Reflections in the Shed Window
There it is, in the background, my studio, aka The Tardis, and the poles for the runner beans; but what is not reflected is that washing line, high up above the garden, where the clothes are pulled up by ropes, and whip out in the wind. This is, apparently, a form of line constructed from those who have been in the navy. Tony was working in the merchant navy when he was 15, the boat had to be fettled and they were in Venice for a fortnight……
Portsmouth is apparently full of these washing lines..
Mirrors, Water and Reflections 2
When my small studio was built up in the vegetable garden, my husband bought a door. I was imagining a door with much glass, whereas this door just had a decorative strip of cut glass down the middle. Somewhere, a more conventional conservatory-type door existed in the garden, so he held that up to the door space, and then held up this more “door” door, and I could see that it had a better feeling. The design of my octagonal studio was based on a hat box which was on the floor of the room where we eat. Half-way through the build he thought there was not enough room for storage, so he cut into the three back panels half way up, made some cupboards, roofed them. Two ships portholes in the back walls, then two side windows and this door. I sat down in the place when it was finished, hoping it would be a place to work, and within seconds I knew that it was perfect. My son said: “The last place you worked in was hell (an old cow shed) but this is heaven.”
Tony had a catalogue of floor types. We both liked the same one but agreed it was too expensive (he built the studio, with help from a friend, and I paid for the materials, with the proceeds from an illustration job); and then when the floor arrived, he had ordered the one we both agreed was unaffordable. I have never reimbursed him, as we both know. I wanted this piece of floor in the doorway, with “Orient Fruit” printed on it.
January Moon

This is the moon over the field beside the small wooded path on the other side of the Tweed. I notice thorns and brambles in monochrome where in summer there is profusion of leaves and flowers.

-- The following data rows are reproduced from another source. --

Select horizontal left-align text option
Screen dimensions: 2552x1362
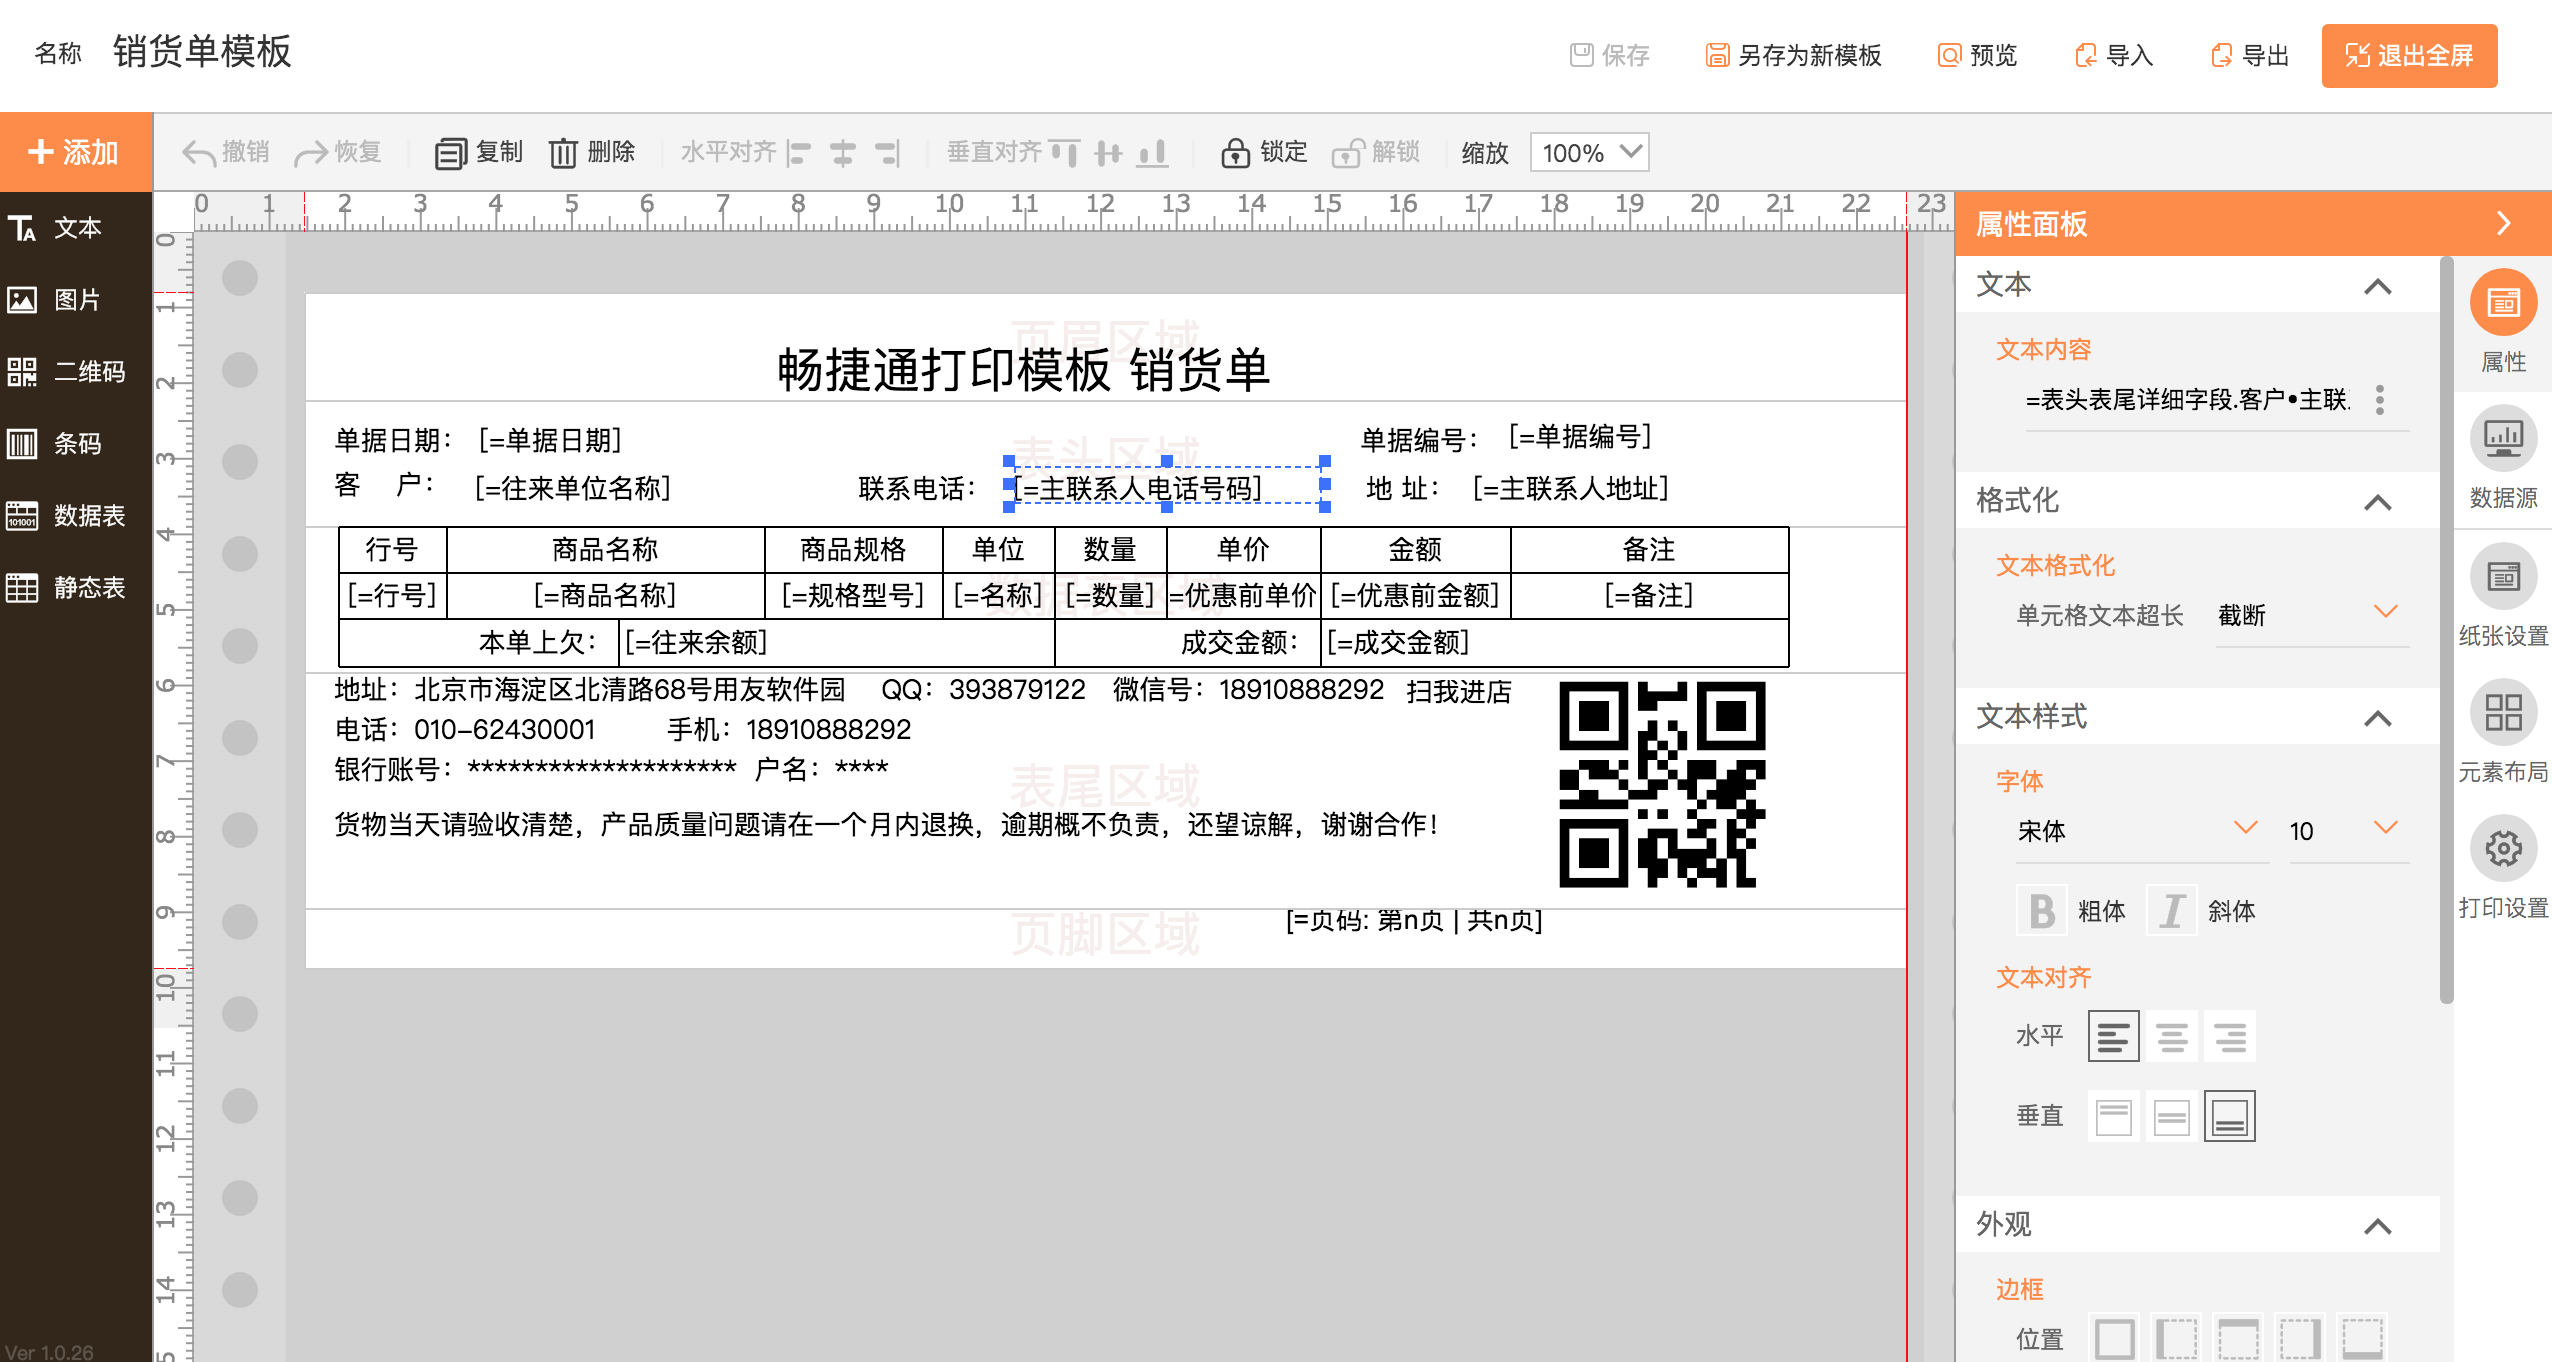click(x=2113, y=1036)
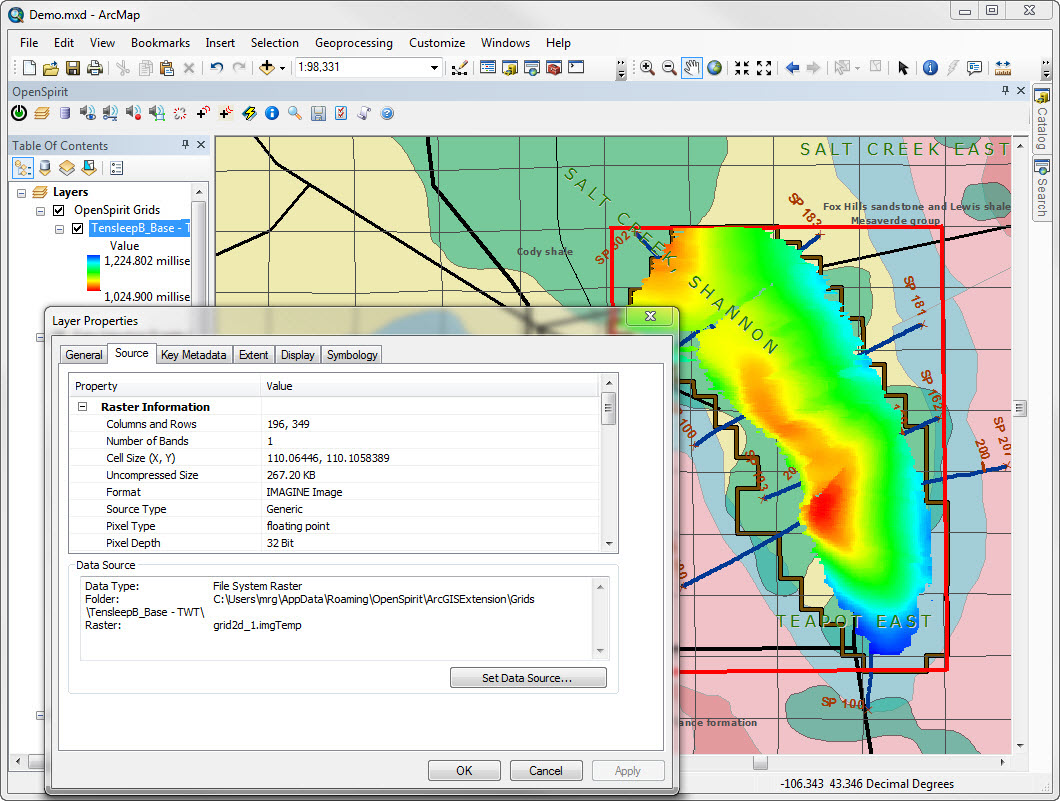The height and width of the screenshot is (801, 1060).
Task: Click the Add Data button
Action: 267,68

This has been my week of the moon. Next week will be the winter sun. It is all a bit dreich still in the Borders, but the beautiful hellebores, the delight of winter, are coming into bloom. I was returning from feeding the birds at the top of the garden, and as I came past the shed and back down into the path beside the lawn (soon to be a miniature orchard) , I heard the most alarming buzzing which I thought came from amongst the winter trees, a sound much too loud for insects, and too frenzied for an electric saw. Then the buzzing grew softer and higher and I saw a drone climbing up towards the clouds. A strange and sinister thing.
In praise of the Hellebore

From the autumn until today, when the plants are still in full flower, the hellebore has adorned the garden. Such an uncomplaining kind of plant, it doesn’t shed its petals, it doesn’t wither, it just goes on spreading by a few degrees here and there, and produces such elegant flowers. I feel a real affection towards these plants. My son will be given some for his garden in the autumn. I could not find any kind of an involving poem about them, but maybe I should look under “Christmas Rose” as I believe that is another title they bear; though it is now nearly May. I shall go on looking for a poem. In the meantime, thank you, hellebores, you are special in your own way.



The Pond in November II
There, on the left, is a lily bud, from plants lowered into the pond months ago. They have been living their life their under the water, and now, late in the year, one appears above the surface. The acer leaves bend towards the water, some are in the water, some are reflected. The garden is ablaze with the colours, but it won’t last long. However, when one acer is bereft of scarlet leaves, another burns orange yellow in the late sunlight.
Garden Mirror 1
A change of activity today. Trawling the garden, looking through the lens of a different camera. What have I not been doing over the past year? It is so strange to suddenly not work on something that I have worked on for a long time; and which now is out in the world, among strangers, in a universe I no longer understand from up here in the Scottish Borders, moreover a universe that I do not recognise from what it was long ago. I don’t like change. If something works one way, why do it another way? But that is just part of the not reading the instructions attitude. SO, having lost the camera manual, I bought a different manual, and its dinky erudition suits me fine. A beautiful day. My husband is out tending the vegetable plot, which is flourishing. The battered blackbird, Miss Ruche, with her back skull pink and bare from flying into the window many years ago, is the first to the bird table. She has her own small patch too, just outside the studio door, with her special sprinkling of mealworms and her bowl of water. Another blackbird seems to have caught the tameness and hovers nearby. We are OK, and the madness is for the moment elsewhere.